You can improve the process by wearing, neutral gray sunglasses with side shields that decrease all wavelengths to a 15% transmission level.  Wearing a cap with a brim also helps.

Tactical considerations
Pre-dark adapt whenever possible. 

Accept that in the city and many rural areas you will never be fully dark adapted, so going from yard lit with a security light to an unlit basement will be a problem.  If possible, get out of the doorway so you’re not backlit and move to an area of relative safety to allow your eyes to reach a better level of adaption.

A weapon light with two levels has some advantages in different situations, very bright for distances in the open or for causing flash blindness and a lower level for maneuvering indoors and identifying people and objects.  You must master these controls at the unconscious competency level.

Remember flash blindness is a two way street.  Light decreases by the inverse square of the distance (double the distance and an object receives only a quarter of the light it would receive if it was at the original distance).  So the light in the VCA eyes will seem 4 times as bright as it does to your eyes.  In most cases it will still be bright enough to alter your level of dark adaption.  Pick you light with at in mind.

At night or in a darkened room a very bright, focused light illuminating a 4 foot circle on wall will create very dark, concealing shadows two feet past the edge.  Your vision, no longer dark adapted, will be photopic from the ultra bright light reflecting back into your eyes.  You will not be able to see well into the inky dark shadows further down the wall or in corners of the room.  Think of this as a form of tunnel vision and correct for it by:

  • Expanding (refocusing) the area illuminated to see more,
  • Selecting a less brilliant light,
  • Working with a partner who has the responsibility to check the shadow.

The best way to select your flashlight is to try one or three.  Get a buddy and find out what the light does at to him at difference distances.  Let him flash blind you with it and find out what you can see and for how long.  Run the experiment on him and find out what happens to your vision.

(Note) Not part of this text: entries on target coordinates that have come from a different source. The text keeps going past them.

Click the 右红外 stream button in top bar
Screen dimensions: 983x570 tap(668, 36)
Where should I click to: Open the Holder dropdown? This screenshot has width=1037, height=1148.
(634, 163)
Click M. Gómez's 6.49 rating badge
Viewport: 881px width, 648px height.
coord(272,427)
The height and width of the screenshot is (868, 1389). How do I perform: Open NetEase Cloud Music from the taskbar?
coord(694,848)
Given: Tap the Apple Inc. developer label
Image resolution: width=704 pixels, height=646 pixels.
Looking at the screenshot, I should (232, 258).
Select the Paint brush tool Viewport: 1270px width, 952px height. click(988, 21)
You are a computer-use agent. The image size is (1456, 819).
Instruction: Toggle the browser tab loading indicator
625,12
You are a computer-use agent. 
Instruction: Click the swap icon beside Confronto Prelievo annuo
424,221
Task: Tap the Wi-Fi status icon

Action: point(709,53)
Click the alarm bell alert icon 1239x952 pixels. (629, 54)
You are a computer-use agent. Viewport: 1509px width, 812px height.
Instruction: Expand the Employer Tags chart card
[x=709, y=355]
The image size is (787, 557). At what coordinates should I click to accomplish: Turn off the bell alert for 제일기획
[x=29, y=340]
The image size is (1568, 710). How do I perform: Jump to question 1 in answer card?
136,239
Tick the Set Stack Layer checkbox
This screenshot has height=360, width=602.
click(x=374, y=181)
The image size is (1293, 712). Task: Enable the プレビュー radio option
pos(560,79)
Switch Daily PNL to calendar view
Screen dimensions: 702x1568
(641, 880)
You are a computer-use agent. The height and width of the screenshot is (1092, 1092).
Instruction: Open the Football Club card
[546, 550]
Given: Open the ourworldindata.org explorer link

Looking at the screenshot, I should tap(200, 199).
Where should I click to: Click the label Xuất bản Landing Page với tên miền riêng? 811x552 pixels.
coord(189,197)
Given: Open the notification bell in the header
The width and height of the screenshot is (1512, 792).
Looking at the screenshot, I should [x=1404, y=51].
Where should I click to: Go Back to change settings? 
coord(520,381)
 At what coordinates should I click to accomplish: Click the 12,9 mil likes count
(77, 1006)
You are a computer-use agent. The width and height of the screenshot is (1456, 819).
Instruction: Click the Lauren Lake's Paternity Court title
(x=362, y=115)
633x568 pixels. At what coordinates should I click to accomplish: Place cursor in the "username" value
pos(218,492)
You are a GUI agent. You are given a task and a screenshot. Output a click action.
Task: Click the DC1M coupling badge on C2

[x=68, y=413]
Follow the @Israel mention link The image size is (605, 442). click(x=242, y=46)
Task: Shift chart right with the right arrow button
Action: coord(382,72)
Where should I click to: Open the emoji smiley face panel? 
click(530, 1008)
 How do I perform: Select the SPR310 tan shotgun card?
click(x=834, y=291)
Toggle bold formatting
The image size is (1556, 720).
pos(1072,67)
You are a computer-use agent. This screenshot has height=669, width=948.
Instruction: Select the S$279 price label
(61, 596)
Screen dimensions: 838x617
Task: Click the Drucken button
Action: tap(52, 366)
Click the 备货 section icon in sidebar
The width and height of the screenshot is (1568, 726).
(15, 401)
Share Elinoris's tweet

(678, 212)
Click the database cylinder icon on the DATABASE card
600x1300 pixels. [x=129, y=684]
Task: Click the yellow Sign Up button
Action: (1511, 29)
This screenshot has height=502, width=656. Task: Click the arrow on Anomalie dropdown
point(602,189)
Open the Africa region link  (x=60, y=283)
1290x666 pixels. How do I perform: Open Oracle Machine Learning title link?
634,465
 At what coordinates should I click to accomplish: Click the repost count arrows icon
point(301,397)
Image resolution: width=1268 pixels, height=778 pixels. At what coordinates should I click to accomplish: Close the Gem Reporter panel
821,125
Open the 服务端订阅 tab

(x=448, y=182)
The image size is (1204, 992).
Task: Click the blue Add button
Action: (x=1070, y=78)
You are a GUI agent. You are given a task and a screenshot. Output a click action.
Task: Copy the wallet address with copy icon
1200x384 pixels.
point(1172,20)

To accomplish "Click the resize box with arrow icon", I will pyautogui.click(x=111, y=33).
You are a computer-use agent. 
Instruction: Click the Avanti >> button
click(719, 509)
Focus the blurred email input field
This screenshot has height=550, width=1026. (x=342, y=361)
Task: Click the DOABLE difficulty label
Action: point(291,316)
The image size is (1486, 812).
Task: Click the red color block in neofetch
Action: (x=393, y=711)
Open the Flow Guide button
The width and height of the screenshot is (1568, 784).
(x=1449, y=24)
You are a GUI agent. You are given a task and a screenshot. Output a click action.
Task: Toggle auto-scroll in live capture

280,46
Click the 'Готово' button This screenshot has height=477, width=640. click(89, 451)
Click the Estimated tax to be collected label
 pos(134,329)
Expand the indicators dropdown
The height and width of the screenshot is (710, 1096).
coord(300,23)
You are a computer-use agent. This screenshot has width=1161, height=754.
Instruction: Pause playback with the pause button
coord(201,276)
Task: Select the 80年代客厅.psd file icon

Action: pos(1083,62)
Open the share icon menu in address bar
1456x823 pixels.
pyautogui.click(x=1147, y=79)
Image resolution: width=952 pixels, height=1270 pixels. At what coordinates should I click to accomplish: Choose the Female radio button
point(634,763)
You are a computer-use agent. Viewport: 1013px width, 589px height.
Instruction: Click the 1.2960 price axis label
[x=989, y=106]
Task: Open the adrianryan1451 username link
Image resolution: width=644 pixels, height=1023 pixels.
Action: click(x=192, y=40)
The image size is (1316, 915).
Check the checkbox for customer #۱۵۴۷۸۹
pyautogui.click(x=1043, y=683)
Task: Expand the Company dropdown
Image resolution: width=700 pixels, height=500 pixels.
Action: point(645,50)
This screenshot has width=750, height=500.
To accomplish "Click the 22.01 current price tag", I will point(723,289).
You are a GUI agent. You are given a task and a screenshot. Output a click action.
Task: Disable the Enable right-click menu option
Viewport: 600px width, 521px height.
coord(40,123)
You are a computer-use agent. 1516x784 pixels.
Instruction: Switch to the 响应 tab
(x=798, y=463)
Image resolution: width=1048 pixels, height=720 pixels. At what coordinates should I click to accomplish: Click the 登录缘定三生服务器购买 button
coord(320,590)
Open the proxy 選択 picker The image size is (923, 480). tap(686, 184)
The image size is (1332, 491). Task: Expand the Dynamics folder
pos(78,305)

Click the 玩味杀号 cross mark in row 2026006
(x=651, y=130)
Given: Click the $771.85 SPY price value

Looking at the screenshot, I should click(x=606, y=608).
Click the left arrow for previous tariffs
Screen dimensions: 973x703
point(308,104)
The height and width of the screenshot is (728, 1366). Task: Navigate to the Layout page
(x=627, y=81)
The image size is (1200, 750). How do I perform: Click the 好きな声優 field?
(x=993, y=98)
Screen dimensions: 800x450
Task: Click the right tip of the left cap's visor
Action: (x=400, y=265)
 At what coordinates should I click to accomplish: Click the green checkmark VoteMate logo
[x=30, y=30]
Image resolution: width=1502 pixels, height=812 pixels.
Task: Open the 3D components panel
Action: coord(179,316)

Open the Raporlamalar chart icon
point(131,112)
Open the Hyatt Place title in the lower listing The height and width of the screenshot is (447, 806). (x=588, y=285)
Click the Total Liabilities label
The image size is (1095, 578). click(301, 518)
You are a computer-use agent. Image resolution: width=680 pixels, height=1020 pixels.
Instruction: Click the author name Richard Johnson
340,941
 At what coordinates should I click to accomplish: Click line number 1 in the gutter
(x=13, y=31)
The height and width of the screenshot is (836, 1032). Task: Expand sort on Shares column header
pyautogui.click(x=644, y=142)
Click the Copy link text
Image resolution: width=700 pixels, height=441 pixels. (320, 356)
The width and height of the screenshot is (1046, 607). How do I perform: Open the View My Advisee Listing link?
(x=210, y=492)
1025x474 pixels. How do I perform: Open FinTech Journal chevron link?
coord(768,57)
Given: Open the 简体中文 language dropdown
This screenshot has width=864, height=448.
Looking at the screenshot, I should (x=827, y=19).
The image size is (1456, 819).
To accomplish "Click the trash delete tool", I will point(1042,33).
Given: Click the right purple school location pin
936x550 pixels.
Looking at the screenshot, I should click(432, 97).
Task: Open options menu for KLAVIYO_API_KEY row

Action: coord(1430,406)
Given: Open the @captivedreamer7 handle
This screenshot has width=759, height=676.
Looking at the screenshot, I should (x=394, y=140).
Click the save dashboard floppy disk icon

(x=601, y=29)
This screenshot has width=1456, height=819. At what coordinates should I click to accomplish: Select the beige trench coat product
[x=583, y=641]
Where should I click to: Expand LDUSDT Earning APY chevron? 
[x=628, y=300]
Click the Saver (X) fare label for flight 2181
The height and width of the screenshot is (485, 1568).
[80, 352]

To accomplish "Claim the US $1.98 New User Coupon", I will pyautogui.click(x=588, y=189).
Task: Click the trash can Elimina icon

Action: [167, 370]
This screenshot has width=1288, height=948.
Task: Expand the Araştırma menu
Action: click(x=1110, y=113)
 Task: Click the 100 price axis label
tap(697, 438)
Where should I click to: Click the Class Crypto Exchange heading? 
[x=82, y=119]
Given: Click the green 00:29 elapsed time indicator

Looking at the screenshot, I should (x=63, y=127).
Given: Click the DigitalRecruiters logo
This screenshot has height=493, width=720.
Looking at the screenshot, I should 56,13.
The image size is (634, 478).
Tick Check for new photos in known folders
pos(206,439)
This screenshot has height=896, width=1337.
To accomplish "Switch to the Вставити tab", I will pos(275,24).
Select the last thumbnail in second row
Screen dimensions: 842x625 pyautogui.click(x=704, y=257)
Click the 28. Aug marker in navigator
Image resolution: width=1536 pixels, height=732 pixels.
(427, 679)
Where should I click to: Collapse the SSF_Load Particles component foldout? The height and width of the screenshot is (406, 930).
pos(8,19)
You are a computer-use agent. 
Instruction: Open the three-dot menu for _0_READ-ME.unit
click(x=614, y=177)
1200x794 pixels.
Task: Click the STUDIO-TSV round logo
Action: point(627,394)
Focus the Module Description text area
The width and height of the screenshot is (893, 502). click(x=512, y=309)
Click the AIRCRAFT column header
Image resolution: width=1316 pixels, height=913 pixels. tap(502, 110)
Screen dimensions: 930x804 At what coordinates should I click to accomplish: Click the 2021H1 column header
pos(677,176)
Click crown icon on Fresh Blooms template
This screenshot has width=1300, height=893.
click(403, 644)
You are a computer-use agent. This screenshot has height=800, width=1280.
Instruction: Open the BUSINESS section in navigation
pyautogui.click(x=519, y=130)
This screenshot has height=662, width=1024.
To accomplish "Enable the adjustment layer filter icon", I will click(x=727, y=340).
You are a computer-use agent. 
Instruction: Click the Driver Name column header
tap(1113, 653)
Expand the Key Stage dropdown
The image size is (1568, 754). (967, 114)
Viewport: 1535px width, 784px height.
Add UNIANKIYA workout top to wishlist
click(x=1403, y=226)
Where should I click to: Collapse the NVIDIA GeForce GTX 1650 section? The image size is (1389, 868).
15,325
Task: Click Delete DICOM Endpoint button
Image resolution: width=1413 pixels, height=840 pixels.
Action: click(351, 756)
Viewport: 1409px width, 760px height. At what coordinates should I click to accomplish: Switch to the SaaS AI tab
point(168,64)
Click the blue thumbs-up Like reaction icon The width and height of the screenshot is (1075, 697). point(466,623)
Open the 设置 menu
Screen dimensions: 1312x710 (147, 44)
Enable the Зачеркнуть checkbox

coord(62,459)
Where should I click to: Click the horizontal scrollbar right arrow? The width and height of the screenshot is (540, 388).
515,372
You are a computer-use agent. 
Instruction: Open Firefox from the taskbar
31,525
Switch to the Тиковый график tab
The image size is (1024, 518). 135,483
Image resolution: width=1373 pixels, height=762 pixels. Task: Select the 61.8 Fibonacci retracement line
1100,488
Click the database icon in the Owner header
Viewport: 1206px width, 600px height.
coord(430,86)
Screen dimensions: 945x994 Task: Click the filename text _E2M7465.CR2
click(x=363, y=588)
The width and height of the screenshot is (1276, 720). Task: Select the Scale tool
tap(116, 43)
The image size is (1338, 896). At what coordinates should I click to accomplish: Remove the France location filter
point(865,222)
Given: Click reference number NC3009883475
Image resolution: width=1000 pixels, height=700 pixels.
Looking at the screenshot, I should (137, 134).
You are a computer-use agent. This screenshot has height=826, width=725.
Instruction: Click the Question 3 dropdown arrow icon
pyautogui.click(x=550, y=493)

We buy flashlights to see in the darkness.  One can only imagine the influence nightfall had on early man as familiar objects disappeared outside of the limited area of safety a campfire produces.  Learn to control your flashlight and you can rule the night.

Personal note:  I’ve been running a few experiments about light and vision.  When I’m truly dark adapted I can’t see colors.  Some fade into the ones next to them and are indistinct.  Others appear to be different levels of gray.  My visual acuity under these conditions stinks.   I’m not sure I could identify a threat hiding from me with scotopic vision only.  I need more light.

When I use my 150 lumen light and I’m truly seeing only grays,a flash of illumination to check a tight corner by a wall in my basement creates enough reflected light to blind me and makes my eyes spasm in pain as the dilated pupils slam closed to reduce light.  

I’m momentary blinded while my eyes rapidly move from scotopic to photopic vision.  During this instant I am truly blinded.  While this occurs and is actually worse for the VCA, he only has to unleash a barrage of un-aimed fire at the light and hope one of the rounds connects.  As the law abiding citizen (cops, too!) we don’t have that option. We must identify the threat first.


I suggest you don’t waste your time waiting for scotopic or true night vision.  It’s too easy to lose and takes too long to recover.  Try to stay in mescopic vision. It’s a wide range of vision, fast to recover and gives combination of color and resolution you need.